The area of a rhombus is equal to the area of a triangle havin base $$ 24.8 $$cm and the corresponding height $$ 16.5 $$cm. If one of the diagonals of the rhombus is $$ 22 $$cm. Find the length of the other diagonal.

Answer

**step1** Understanding the Problem

The problem asks us to find the length of the second diagonal of a rhombus. We are given the dimensions of a triangle (base and height) and told that its area is equal to the area of the rhombus. We are also given the length of one diagonal of the rhombus.

**step2** Calculating the Area of the Triangle

First, we need to find the area of the triangle. The formula for the area of a triangle is half times its base times its height.
Given:
Base of the triangle = $$24.8$$ cm
Height of the triangle = $$16.5$$ cm
Area of triangle = $$\frac{1}{2} \times \text{base} \times \text{height}$$
Area of triangle = $$\frac{1}{2} \times 24.8 \text{ cm} \times 16.5 \text{ cm}$$
First, multiply the base and the height:
$$24.8 \times 16.5 = 409.2$$
Now, multiply this by $$\frac{1}{2}$$ (or divide by 2):
$$409.2 \div 2 = 204.6$$
So, the area of the triangle is $$204.6$$ square centimeters ($$\text{cm}^2$$).

**step3** Determining the Area of the Rhombus

The problem states that the area of the rhombus is equal to the area of the triangle.
Since the area of the triangle is $$204.6 \text{ cm}^2$$, the area of the rhombus is also $$204.6 \text{ cm}^2$$.

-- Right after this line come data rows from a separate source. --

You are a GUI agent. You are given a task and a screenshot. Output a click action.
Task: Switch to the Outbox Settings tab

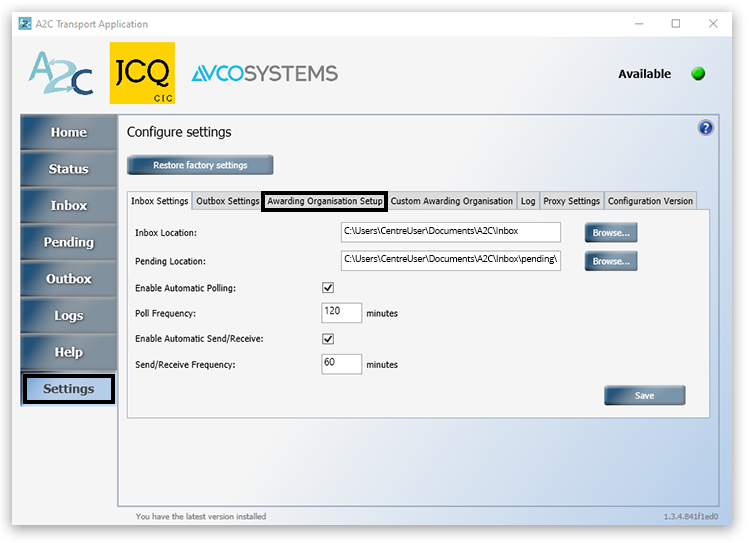[227, 201]
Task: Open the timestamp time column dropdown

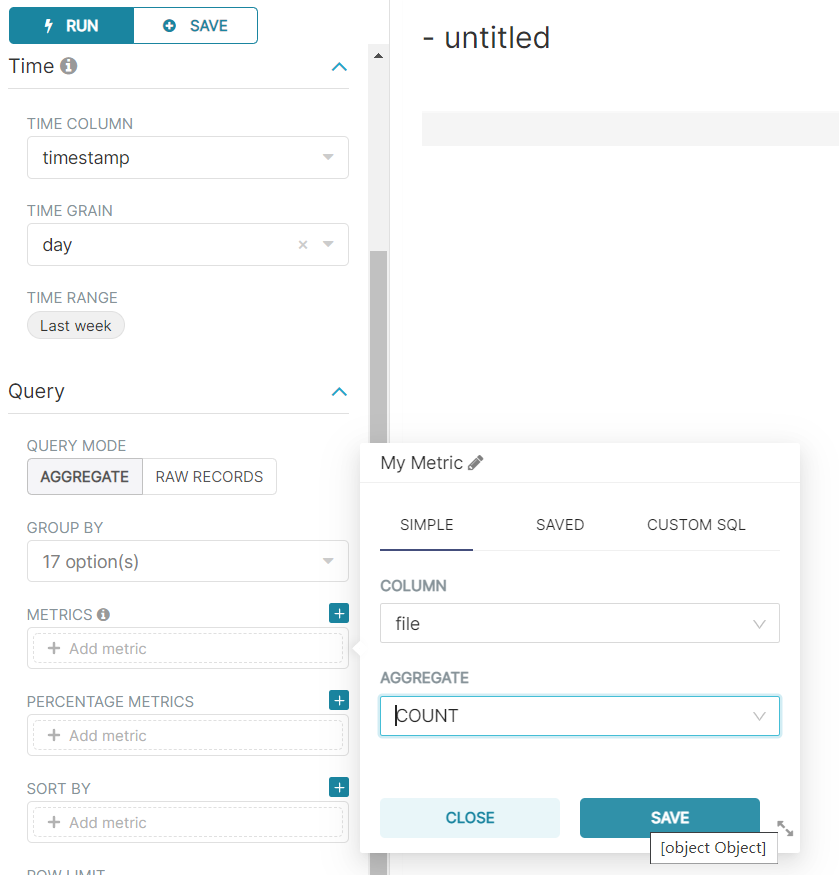Action: point(187,157)
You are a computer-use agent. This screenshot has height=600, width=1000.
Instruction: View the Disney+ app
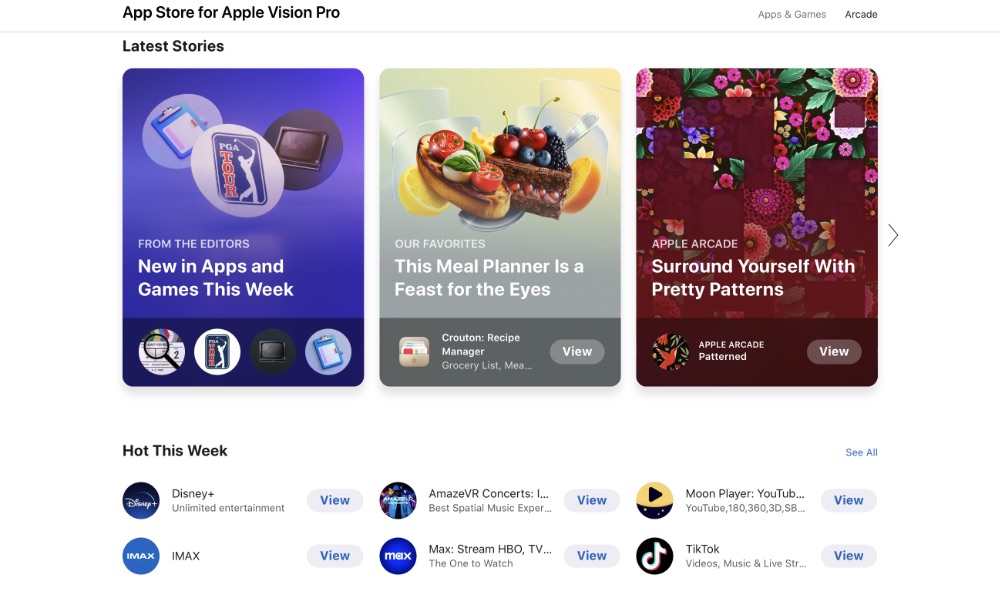point(335,501)
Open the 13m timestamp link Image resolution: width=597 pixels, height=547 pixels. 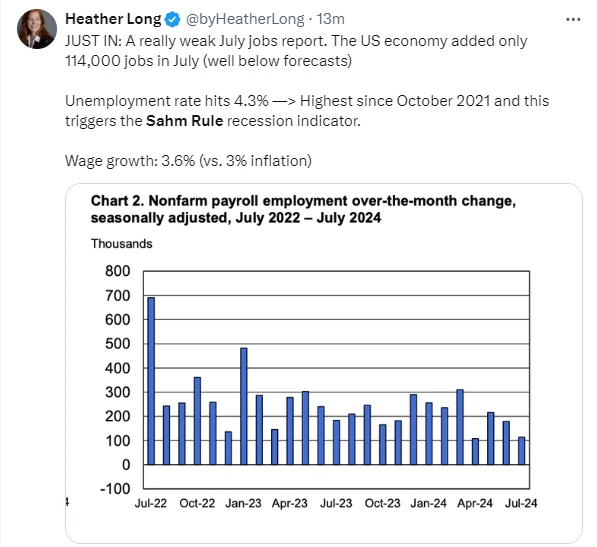pyautogui.click(x=330, y=19)
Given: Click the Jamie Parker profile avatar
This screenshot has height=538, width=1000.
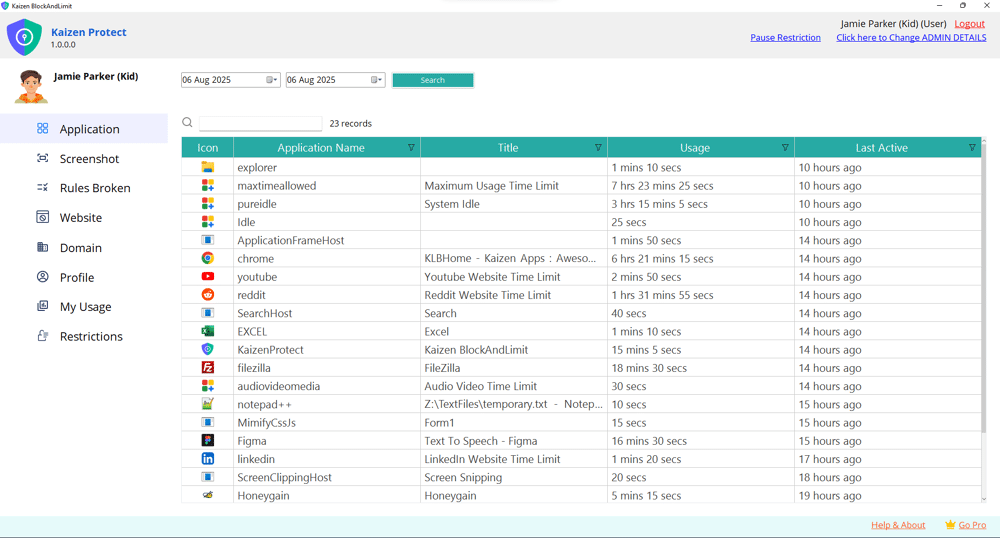Looking at the screenshot, I should pyautogui.click(x=31, y=87).
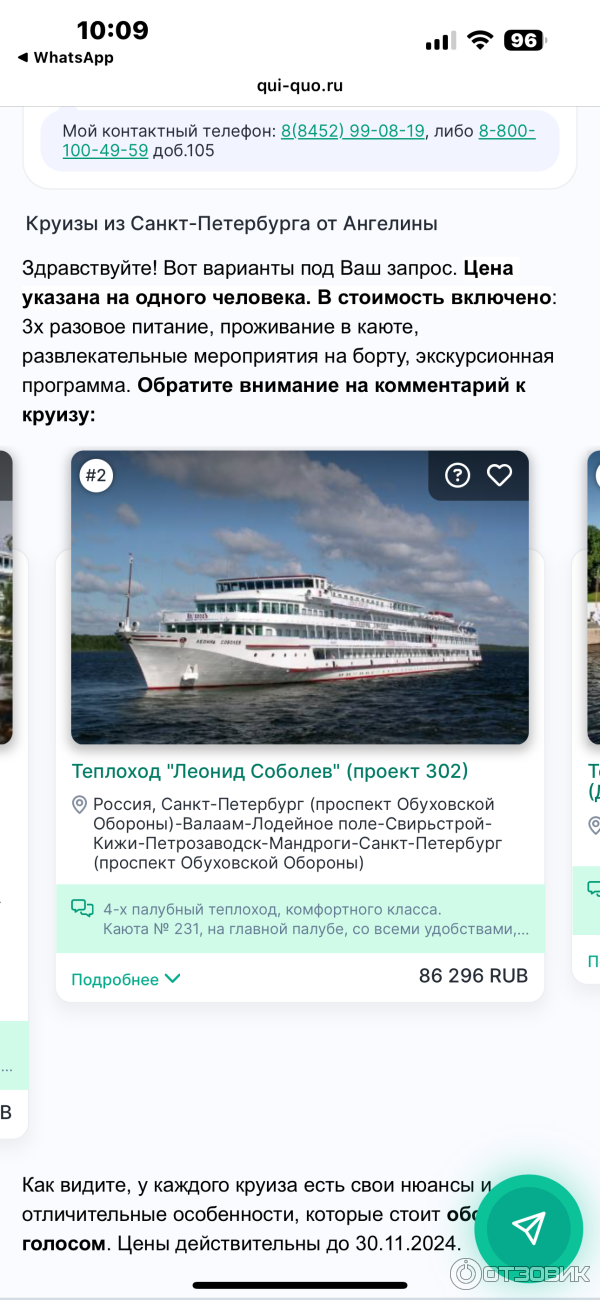Tap the #2 badge on cruise card
Image resolution: width=600 pixels, height=1300 pixels.
tap(96, 476)
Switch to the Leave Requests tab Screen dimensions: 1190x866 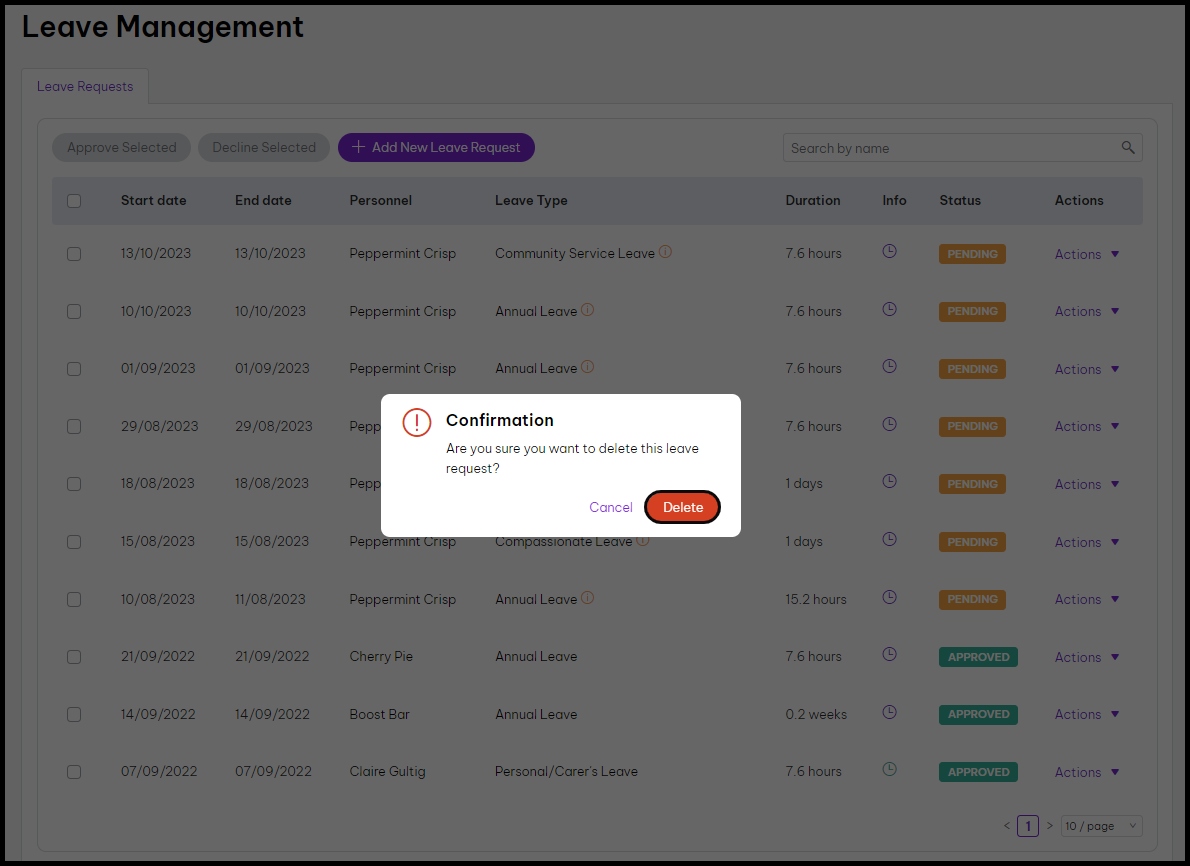[x=85, y=87]
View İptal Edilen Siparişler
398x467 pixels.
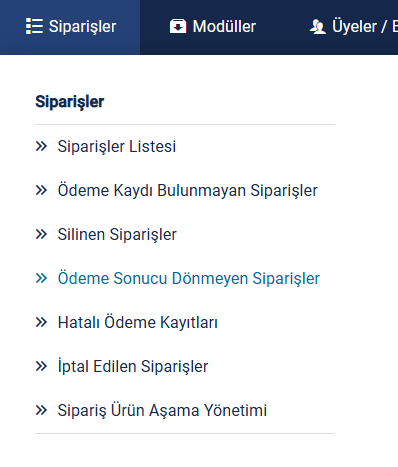tap(133, 366)
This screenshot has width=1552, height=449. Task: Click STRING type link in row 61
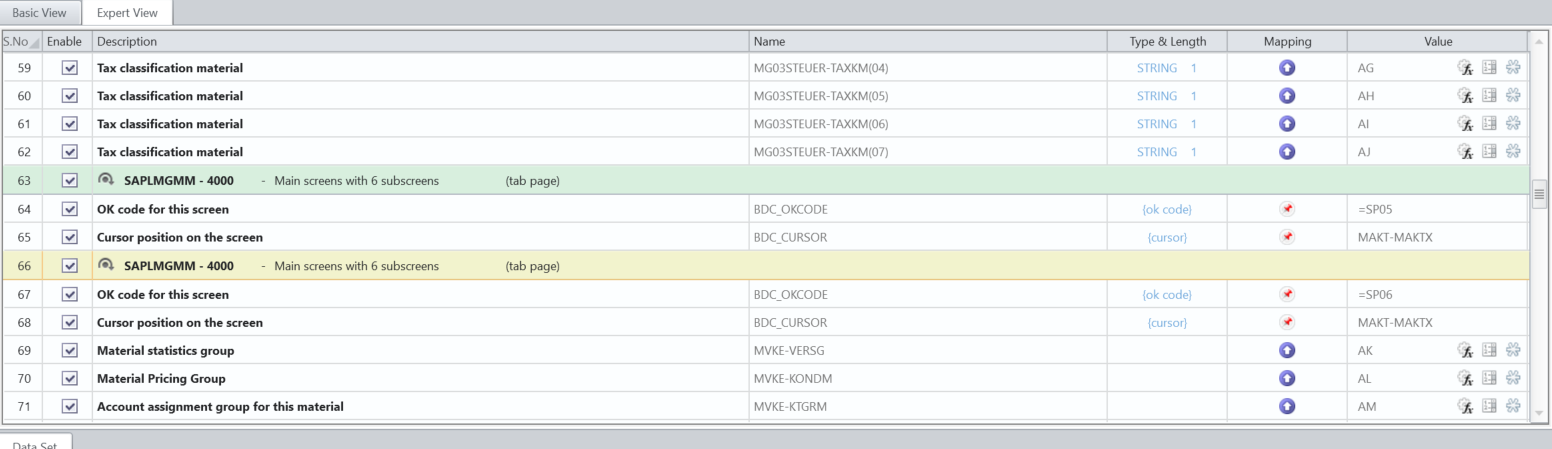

**step4** Using the Rhombus Area Formula to Find the Other Diagonal

The formula for the area of a rhombus is half times the product of its two diagonals.
Area of rhombus = $$\frac{1}{2} \times \text{diagonal}_1 \times \text{diagonal}_2$$
We know:
Area of rhombus = $$204.6 \text{ cm}^2$$
One diagonal ($$\text{diagonal}_1$$) = $$22 \text{ cm}$$
Let the other diagonal be represented by $$\text{diagonal}_2$$.
So, we can write the equation:
$$204.6 = \frac{1}{2} \times 22 \times \text{diagonal}_2$$
First, simplify the right side of the equation:
$$\frac{1}{2} \times 22 = 11$$
Now the equation is:
$$204.6 = 11 \times \text{diagonal}_2$$
To find the length of $$\text{diagonal}_2$$, we need to divide the area by 11:
$$\text{diagonal}_2 = 204.6 \div 11$$
$$204.6 \div 11 = 18.6$$
So, the length of the other diagonal is $$18.6$$ cm.